> _What is needed_:
Using the entries that follow, write out the line containing "Given: Click the Series panel header tab", the line containing "Task: Click the Title text input field", and every line between them, exactly and nothing else.

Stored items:
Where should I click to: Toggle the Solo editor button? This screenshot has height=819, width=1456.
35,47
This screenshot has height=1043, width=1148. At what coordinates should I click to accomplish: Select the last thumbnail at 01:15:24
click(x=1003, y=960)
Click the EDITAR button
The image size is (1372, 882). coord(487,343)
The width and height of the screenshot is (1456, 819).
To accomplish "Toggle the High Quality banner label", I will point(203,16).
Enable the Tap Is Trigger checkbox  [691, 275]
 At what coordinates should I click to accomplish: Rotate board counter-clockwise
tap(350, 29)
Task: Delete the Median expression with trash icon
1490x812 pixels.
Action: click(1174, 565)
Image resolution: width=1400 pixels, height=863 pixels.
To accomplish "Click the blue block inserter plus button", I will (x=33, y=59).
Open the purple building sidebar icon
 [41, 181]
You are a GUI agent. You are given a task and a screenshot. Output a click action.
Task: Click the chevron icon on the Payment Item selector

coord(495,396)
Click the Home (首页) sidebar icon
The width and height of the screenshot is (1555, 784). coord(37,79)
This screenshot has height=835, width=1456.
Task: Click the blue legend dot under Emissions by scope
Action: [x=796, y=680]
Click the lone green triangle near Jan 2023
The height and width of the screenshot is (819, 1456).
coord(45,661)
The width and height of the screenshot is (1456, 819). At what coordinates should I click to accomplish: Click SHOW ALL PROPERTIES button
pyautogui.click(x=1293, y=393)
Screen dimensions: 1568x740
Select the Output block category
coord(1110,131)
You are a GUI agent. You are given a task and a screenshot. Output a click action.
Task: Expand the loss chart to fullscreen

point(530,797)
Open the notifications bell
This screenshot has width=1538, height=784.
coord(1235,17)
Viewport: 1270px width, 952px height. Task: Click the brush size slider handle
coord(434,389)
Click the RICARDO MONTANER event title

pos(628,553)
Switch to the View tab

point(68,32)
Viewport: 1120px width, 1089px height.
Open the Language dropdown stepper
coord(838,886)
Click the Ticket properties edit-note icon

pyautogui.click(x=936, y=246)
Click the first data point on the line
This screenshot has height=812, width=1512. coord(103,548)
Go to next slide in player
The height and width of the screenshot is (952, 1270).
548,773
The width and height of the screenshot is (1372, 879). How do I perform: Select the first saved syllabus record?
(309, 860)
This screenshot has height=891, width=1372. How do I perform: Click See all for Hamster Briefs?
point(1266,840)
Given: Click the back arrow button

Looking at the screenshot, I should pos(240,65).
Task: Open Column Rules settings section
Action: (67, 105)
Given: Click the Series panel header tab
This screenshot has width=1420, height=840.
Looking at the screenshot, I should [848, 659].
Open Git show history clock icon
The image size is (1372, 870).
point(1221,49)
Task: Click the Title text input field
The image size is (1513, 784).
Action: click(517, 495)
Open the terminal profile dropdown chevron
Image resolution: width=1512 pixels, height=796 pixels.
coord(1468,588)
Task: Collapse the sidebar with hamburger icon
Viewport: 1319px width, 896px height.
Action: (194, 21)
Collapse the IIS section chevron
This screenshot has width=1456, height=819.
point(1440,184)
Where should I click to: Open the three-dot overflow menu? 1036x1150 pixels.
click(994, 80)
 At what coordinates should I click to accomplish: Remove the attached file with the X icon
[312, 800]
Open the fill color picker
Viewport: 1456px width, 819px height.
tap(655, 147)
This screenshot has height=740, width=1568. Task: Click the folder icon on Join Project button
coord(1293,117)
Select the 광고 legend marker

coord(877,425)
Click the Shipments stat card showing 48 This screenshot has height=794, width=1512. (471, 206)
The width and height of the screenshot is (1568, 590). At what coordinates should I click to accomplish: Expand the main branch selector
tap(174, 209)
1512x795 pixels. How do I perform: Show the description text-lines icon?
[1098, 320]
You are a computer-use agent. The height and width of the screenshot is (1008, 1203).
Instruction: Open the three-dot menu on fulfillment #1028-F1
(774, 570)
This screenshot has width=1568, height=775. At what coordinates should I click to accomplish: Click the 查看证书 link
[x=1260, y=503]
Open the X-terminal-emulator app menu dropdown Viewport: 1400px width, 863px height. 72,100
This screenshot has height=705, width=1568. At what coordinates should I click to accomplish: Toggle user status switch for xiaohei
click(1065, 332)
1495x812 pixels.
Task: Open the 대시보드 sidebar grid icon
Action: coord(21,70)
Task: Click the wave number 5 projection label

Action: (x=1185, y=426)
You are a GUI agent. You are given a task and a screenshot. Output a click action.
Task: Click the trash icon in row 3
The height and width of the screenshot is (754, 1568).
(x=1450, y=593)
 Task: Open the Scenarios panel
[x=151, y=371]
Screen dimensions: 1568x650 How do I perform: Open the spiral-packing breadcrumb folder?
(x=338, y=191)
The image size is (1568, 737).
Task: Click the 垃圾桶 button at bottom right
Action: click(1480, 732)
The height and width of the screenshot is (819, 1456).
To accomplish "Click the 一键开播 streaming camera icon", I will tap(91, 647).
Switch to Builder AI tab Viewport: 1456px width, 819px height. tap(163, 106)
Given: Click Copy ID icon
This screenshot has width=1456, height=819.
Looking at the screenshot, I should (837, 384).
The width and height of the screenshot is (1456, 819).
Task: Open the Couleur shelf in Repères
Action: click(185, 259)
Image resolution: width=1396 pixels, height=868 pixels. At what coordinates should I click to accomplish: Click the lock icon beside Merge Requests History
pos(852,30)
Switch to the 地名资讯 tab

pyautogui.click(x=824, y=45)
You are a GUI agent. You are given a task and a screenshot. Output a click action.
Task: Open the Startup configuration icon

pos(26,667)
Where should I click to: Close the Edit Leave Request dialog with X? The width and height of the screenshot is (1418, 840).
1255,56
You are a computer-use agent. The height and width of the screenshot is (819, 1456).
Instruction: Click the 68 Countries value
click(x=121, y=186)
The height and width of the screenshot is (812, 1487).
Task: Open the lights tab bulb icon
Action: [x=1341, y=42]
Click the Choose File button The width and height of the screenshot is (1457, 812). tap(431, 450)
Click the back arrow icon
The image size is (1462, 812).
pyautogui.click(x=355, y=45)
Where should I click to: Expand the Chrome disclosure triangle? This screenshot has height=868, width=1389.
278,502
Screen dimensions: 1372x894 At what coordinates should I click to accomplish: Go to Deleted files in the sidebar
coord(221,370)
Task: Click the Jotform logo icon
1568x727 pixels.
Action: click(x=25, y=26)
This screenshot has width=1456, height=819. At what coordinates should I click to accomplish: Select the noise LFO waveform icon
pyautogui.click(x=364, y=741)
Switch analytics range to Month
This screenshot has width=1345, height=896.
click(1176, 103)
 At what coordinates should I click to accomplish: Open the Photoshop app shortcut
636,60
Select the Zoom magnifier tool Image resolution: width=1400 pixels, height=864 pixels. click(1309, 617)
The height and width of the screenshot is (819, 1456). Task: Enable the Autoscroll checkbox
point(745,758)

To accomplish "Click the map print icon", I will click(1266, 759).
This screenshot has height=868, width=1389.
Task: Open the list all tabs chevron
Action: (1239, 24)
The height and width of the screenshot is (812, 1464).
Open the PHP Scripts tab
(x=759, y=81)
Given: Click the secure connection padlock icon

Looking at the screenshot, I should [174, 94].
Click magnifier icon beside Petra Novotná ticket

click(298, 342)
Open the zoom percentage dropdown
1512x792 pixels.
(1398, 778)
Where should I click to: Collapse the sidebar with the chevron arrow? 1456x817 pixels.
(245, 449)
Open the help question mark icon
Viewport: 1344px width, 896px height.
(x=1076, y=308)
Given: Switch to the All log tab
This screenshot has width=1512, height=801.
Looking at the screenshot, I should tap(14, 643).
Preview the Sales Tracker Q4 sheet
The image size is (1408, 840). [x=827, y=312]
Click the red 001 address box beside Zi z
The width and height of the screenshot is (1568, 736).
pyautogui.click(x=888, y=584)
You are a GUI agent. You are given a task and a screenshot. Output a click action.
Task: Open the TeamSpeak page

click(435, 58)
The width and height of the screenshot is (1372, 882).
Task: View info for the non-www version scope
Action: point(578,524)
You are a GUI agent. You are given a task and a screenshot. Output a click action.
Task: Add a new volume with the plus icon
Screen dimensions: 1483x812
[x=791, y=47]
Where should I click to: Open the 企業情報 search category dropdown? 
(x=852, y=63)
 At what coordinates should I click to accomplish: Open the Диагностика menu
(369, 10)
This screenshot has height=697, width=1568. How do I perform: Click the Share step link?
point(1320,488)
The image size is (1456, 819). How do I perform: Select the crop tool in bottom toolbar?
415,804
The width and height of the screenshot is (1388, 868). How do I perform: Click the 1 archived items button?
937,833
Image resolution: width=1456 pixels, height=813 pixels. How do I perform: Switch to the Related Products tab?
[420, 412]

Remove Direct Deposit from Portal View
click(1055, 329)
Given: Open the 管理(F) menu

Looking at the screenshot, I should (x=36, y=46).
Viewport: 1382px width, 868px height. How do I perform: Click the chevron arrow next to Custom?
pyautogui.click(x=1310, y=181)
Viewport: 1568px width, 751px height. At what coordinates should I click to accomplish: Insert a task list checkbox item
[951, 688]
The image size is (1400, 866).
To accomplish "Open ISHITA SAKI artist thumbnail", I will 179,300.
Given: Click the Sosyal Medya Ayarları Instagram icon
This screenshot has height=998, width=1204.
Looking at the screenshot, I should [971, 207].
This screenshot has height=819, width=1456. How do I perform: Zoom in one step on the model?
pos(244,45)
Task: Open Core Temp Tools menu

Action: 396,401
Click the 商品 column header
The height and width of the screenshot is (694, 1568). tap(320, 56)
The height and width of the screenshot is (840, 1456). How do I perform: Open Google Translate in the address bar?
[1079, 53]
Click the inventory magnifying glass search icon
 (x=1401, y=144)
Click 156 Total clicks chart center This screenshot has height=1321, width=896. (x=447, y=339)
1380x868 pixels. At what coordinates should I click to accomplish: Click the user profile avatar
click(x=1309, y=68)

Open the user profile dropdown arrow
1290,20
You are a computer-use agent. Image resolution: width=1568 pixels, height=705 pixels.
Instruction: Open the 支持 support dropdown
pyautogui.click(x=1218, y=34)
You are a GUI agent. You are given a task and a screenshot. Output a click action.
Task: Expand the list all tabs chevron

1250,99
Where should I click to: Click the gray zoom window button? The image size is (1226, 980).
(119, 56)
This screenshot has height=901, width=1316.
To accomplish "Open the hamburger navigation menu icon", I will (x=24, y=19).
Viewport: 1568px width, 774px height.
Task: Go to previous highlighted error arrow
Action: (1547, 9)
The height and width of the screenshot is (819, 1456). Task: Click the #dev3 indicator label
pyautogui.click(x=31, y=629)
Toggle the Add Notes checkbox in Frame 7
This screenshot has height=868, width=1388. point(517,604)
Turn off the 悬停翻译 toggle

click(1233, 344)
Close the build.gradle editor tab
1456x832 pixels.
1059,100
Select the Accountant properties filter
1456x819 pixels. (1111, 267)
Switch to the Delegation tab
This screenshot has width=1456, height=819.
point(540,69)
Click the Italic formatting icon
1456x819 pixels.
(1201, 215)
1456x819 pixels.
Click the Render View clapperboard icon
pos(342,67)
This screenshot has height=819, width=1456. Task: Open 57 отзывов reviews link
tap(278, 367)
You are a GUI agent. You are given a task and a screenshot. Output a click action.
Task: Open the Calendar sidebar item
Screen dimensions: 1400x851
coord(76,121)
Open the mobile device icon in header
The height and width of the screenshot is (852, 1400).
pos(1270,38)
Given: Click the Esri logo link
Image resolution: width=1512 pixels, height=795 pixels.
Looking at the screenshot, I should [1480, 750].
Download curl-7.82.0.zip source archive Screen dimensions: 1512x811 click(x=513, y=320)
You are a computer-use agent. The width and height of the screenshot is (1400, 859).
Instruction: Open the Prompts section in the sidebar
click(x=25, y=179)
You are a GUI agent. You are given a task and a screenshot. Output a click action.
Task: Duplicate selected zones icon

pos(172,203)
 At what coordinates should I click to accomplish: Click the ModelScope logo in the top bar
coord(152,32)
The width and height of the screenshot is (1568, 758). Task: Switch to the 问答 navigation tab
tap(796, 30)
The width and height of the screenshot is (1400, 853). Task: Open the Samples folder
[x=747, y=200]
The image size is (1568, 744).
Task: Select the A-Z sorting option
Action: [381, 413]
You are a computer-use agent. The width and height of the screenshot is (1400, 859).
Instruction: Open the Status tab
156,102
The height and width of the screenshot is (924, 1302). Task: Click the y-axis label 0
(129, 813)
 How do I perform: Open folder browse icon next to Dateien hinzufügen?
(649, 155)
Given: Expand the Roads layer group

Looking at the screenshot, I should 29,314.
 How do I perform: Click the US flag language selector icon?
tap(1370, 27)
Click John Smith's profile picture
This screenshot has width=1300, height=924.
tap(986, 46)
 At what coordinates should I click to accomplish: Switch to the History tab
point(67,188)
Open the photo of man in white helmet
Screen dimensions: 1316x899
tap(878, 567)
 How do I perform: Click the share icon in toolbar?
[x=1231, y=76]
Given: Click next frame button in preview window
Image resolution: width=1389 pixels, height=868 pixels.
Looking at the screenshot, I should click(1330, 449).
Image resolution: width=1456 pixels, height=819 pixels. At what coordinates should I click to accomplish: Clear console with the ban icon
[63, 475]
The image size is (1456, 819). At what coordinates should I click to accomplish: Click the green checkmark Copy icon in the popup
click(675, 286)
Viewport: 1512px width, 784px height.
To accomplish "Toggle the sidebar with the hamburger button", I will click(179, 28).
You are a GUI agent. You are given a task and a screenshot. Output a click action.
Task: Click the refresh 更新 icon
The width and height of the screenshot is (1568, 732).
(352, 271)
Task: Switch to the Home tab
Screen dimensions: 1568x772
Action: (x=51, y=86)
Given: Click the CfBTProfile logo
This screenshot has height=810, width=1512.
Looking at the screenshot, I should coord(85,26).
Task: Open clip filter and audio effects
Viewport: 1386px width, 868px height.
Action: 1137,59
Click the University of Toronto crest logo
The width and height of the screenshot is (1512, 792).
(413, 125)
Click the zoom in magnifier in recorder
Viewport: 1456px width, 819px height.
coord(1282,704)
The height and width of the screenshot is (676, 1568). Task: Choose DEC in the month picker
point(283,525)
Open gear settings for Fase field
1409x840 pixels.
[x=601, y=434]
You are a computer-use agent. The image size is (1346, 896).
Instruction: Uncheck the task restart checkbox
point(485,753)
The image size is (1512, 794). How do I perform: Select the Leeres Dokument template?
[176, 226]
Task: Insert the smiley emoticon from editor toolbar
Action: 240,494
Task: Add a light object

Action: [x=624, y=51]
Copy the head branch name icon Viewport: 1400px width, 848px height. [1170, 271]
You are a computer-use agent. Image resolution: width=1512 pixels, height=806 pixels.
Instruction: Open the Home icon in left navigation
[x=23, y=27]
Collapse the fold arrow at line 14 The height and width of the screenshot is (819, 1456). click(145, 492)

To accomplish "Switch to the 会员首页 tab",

> _Task output_:
Given: Click the Series panel header tab
This screenshot has width=1420, height=840.
Looking at the screenshot, I should [848, 659].
Open Git show history clock icon
The image size is (1372, 870).
point(1221,49)
Task: Click the Title text input field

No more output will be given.